2. **What is $\phi$ when $y$ is just a tiny bit bigger than $0$? (Approaching from the right)**
We still use the first rule ($y \geq 0$). Imagine $y$ is super, super close to $0$, like $0.0000001$.
As $y$ gets closer and closer to $0$ from the positive side:
$\phi \rightarrow 2 \pi \sigma(\sqrt{0^{2}+a^{2}}-0) = 2 \pi \sigma a$.

3. **What is $\phi$ when $y$ is just a tiny bit smaller than $0$? (Approaching from the left)**
Here we use the second rule ($y < 0$). Imagine $y$ is super, super close to $0$, but negative, like $-0.0000001$.
As $y$ gets closer and closer to $0$ from the negative side:
$\phi \rightarrow 2 \pi \sigma(\sqrt{0^{2}+a^{2}}+0) = 2 \pi \sigma a$.

Since the value of $\phi$ at $y=0$ ($2 \pi \sigma a$) is the same as the value it approaches from the right ($2 \pi \sigma a$) and from the left ($2 \pi \sigma a$), the function is **continuous** at $y=0$. It means there are no breaks or jumps in the graph at $y=0$.

**(b) Do you think $\phi$ is differentiable at $y=0$?**
Imagine the graph again. If a function is differentiable at a point, it means it's "smooth" there, with no sharp corners or kinks.

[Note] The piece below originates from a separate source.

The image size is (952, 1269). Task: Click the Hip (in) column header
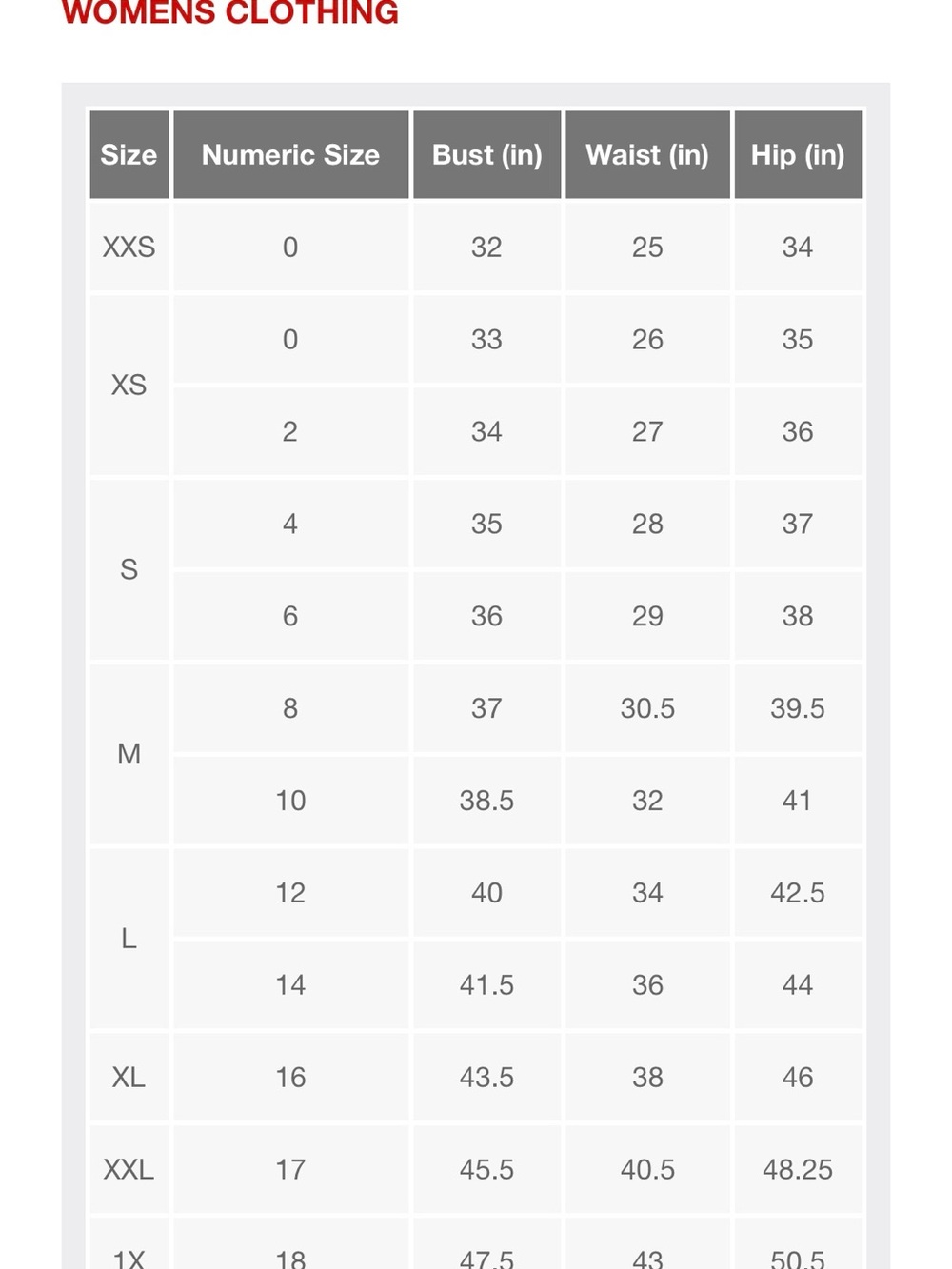click(x=798, y=154)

The "steepness" (or slope) of the graph should be the same whether you're looking at it from the left or from the right of that point.

Let's figure out the "steepness" for each part of the function near $y=0$. This is like finding how fast $\phi$ changes as $y$ changes.

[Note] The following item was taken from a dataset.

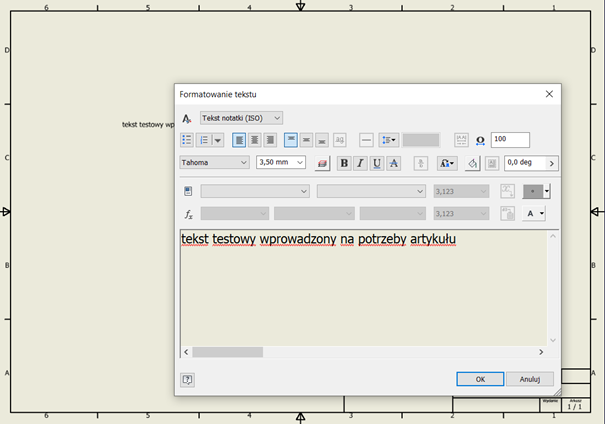
Task: Center-align the text horizontally
Action: (254, 140)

* **Steepness when $y$ is just a tiny bit bigger than $0$ (from the right):**
For $y \geq 0$, $\phi = 2 \pi \sigma(\sqrt{y^{2}+a^{2}}-y)$.
The "steepness" of $\sqrt{y^{2}+a^{2}}$ as $y$ changes is like $y/\sqrt{y^{2}+a^{2}}$.
So, the steepness for $y>0$ is $2 \pi \sigma \times \left( \frac{y}{\sqrt{y^{2}+a^{2}}} - 1 \right)$.
As $y$ gets super close to $0$ from the positive side:
Steepness $\rightarrow 2 \pi \sigma \times \left( \frac{0}{\sqrt{0^{2}+a^{2}}} - 1 \right) = 2 \pi \sigma \times (0 - 1) = -2 \pi \sigma$.

* **Steepness when $y$ is just a tiny bit smaller than $0$ (from the left):**
For $y < 0$, $\phi = 2 \pi \sigma(\sqrt{y^{2}+a^{2}}+y)$.
Similarly, the steepness for $y<0$ is $2 \pi \sigma \times \left( \frac{y}{\sqrt{y^{2}+a^{2}}} + 1 \right)$.
As $y$ gets super close to $0$ from the negative side:
Steepness $\rightarrow 2 \pi \sigma \times \left( \frac{0}{\sqrt{0^{2}+a^{2}}} + 1 \right) = 2 \pi \sigma \times (0 + 1) = 2 \pi \sigma$.

The "steepness" from the right side ($-2 \pi \sigma$) is different from the "steepness" from the left side ($2 \pi \sigma$). Since $\sigma$ is a positive constant, $-2 \pi \sigma$ is definitely not equal to $2 \pi \sigma$. This means there's a sharp corner or a "kink" in the graph right at $y=0$. Therefore, the function is **not differentiable** at $y=0$.